Cameroon: Yaounde - Corpse Spends 11 Years in Mortuary

The suspected mortal remains of Alo'o Mve have been lying in the cold rooms of the Jamot Hospital mortuary since December 2001. According to the Head of Mortuary attendants, Lucien Betchem, a family dispute arising from disagreement over the identification of a corpse at 3pm of December 12, 2001 led to a judicial imbroglio that left the corpse lying in the cold for eleven years.

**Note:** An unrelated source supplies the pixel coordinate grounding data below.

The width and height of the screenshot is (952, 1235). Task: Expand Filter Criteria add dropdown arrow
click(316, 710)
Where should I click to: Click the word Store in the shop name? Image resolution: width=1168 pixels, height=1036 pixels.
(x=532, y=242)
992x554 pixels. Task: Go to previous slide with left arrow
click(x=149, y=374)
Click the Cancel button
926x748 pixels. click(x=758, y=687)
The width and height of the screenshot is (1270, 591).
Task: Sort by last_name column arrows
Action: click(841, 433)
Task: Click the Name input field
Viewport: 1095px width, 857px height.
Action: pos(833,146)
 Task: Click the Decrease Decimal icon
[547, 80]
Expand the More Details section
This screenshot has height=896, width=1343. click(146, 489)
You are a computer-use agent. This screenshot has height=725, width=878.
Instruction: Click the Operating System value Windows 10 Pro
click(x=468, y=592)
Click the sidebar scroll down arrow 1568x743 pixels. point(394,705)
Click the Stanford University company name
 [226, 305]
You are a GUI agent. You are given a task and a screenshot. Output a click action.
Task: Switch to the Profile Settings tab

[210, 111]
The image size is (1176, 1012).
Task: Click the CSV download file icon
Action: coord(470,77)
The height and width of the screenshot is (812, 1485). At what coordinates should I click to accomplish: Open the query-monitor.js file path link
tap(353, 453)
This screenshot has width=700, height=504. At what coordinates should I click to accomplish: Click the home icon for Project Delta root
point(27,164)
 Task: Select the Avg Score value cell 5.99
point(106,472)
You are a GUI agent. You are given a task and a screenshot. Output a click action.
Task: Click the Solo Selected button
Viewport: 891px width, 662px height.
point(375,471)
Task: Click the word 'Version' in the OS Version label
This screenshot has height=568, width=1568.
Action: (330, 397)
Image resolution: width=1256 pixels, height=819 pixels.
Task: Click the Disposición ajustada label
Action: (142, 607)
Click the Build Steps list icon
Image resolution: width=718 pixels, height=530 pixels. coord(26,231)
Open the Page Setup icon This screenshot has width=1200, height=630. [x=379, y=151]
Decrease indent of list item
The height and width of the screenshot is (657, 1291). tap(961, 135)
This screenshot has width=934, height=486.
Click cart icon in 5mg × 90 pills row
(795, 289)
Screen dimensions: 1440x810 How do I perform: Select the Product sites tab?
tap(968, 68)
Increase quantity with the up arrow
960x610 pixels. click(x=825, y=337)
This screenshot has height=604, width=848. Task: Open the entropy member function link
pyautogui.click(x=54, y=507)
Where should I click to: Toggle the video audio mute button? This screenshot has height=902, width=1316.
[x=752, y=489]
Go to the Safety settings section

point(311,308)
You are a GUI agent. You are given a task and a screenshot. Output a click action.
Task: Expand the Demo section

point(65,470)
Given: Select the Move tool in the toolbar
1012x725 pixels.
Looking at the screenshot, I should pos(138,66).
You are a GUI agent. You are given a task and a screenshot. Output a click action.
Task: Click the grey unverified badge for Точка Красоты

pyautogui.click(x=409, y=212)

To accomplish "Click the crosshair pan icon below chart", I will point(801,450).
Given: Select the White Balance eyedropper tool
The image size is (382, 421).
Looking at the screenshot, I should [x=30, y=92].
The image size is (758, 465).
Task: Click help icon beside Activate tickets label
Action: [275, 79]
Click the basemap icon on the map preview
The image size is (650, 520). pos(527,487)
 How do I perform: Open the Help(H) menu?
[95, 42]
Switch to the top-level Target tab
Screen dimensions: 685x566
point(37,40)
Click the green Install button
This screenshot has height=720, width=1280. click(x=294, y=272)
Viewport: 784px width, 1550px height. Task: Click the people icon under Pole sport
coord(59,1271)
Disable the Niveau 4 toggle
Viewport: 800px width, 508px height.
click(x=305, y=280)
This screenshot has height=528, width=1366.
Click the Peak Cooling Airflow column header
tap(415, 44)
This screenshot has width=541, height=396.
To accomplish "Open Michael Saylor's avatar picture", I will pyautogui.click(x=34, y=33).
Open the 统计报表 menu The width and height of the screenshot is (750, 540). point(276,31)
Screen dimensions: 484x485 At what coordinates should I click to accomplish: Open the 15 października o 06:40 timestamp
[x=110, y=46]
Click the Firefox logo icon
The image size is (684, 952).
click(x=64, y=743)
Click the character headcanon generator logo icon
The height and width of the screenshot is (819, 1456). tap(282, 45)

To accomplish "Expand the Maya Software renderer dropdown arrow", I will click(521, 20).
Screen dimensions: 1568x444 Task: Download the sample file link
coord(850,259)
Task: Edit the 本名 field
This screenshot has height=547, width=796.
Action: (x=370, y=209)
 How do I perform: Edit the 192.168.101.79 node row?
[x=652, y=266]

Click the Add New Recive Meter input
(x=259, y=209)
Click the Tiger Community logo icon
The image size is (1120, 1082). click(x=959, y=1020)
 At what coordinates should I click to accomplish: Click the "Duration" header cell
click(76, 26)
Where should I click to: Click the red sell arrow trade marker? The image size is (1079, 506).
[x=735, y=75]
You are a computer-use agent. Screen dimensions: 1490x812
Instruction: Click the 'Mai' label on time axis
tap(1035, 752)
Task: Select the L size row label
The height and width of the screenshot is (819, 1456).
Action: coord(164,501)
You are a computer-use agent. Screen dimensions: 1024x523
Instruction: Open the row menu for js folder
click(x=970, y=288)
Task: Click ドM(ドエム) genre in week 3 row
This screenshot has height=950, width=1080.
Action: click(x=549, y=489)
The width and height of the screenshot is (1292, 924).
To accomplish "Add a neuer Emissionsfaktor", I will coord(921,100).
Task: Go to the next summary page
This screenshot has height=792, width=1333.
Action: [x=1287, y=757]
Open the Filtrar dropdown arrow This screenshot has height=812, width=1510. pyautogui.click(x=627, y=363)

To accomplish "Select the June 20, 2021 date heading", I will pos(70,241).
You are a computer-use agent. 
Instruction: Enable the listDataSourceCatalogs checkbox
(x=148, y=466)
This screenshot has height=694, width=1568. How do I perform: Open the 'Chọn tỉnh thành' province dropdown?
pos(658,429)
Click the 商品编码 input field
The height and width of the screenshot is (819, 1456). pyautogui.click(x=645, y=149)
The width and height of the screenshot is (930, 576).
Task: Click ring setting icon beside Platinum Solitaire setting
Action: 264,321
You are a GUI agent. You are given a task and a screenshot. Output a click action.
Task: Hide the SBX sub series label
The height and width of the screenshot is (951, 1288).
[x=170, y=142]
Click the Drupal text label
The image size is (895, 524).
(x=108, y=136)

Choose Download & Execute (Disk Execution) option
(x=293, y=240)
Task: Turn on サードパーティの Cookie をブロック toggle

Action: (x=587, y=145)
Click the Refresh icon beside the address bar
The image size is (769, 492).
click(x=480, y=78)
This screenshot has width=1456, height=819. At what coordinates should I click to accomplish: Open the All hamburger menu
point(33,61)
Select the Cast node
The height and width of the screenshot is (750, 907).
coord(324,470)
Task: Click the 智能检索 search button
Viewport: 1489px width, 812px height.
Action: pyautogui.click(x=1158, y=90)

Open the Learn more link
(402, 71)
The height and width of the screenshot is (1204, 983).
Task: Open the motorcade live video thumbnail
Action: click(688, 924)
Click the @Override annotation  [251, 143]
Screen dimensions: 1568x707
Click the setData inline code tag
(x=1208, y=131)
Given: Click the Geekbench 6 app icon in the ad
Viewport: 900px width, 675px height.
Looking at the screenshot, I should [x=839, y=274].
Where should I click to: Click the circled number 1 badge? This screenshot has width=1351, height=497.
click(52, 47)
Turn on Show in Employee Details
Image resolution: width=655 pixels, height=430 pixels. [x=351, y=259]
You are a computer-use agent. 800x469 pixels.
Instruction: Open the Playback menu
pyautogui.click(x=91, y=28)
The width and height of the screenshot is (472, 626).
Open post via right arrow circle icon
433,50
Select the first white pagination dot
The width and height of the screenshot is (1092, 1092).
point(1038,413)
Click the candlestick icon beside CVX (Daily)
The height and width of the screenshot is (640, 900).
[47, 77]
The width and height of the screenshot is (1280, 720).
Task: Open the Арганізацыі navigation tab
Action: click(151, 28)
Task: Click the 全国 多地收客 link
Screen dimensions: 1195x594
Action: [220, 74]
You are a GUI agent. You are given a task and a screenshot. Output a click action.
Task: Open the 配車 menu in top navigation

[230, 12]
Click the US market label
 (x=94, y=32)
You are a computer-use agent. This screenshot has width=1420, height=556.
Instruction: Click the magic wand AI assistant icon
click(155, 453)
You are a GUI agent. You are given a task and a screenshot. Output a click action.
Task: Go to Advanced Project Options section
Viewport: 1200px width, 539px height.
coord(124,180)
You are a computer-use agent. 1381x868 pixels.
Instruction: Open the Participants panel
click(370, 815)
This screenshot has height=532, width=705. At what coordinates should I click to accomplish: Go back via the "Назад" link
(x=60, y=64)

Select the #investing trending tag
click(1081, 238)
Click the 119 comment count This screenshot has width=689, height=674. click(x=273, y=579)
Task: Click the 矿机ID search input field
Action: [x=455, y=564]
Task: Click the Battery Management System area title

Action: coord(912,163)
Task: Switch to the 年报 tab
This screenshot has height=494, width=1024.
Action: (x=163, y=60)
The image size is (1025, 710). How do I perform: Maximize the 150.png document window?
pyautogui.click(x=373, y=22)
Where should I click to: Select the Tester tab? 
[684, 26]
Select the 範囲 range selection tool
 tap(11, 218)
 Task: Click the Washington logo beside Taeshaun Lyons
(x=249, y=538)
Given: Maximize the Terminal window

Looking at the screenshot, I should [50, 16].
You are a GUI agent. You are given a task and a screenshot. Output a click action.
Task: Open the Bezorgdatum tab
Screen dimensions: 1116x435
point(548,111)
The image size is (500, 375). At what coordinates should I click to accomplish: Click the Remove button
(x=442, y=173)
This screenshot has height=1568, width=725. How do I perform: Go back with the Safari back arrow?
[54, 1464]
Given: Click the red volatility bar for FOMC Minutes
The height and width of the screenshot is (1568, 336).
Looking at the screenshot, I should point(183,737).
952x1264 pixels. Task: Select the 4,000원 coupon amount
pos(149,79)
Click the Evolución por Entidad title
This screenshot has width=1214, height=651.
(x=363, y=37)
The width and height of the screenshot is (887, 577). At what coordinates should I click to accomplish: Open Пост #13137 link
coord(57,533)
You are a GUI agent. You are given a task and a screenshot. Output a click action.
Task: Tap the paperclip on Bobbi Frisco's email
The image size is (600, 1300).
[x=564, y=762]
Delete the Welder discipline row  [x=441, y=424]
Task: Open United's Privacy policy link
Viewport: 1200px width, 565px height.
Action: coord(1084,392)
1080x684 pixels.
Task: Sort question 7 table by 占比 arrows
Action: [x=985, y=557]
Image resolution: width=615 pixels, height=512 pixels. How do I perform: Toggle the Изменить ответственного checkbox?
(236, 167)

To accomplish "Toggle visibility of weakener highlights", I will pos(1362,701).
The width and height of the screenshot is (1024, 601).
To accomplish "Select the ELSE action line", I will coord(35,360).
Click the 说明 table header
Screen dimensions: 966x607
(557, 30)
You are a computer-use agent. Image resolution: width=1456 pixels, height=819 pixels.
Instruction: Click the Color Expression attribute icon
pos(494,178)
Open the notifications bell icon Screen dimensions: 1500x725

It all started on November 11, 2001 when a corpse identified as that of one Alo'o Mve arrived at the Jamot Hospital morgue from the Djoungolo Presbyterian Hospital also in Yaounde. On December 12 2001, the family of Alo'o Mve was present at the mortuary for the corpse removal. However, a majority of the family claimed that the corpse presented to them was not that of Alo'o Mve. However, a minority in the family supported that the corpse presented was that of Alo'o Mve. A family dispute ensued. When the matter came before the Judicial Police, investigations started and several mortuary attendants were remanded in custody while all corpses in the morgue were taken out and displayed for identification. Alo'o Mve was not among. Investigations went through the Judicial Police, the National Gendarmerie and the State Counsel but the corpse was never found. So the rejected corpse baptised "Alo'o Mve" by the hospital authorities has since been kept, pending the unravelling of the mystery.

On his part, Lucien Betchem attempts an explanation to the mystery. "My predecessor carried out the inhumation of abandoned corpses in early December 2001. It can't be certain if he took the remains of Alo'o Mve as one of the abandoned corpses and later presented another corpse that was rejected by the family," he explained to Cameroon Tribune. "We cannot hand over the rejected corpse to municipal authorities without an authorisation from justice for somebody can come to us at any time to collect it," said Betchem. CT learnt that the present Director of the Jamot Hospital, Dr Yves Mathieu Zoa Nanga, has written to the Minister of Public Health, Andre Mama Fouda, for directives on how to solve the embarrassing palaver.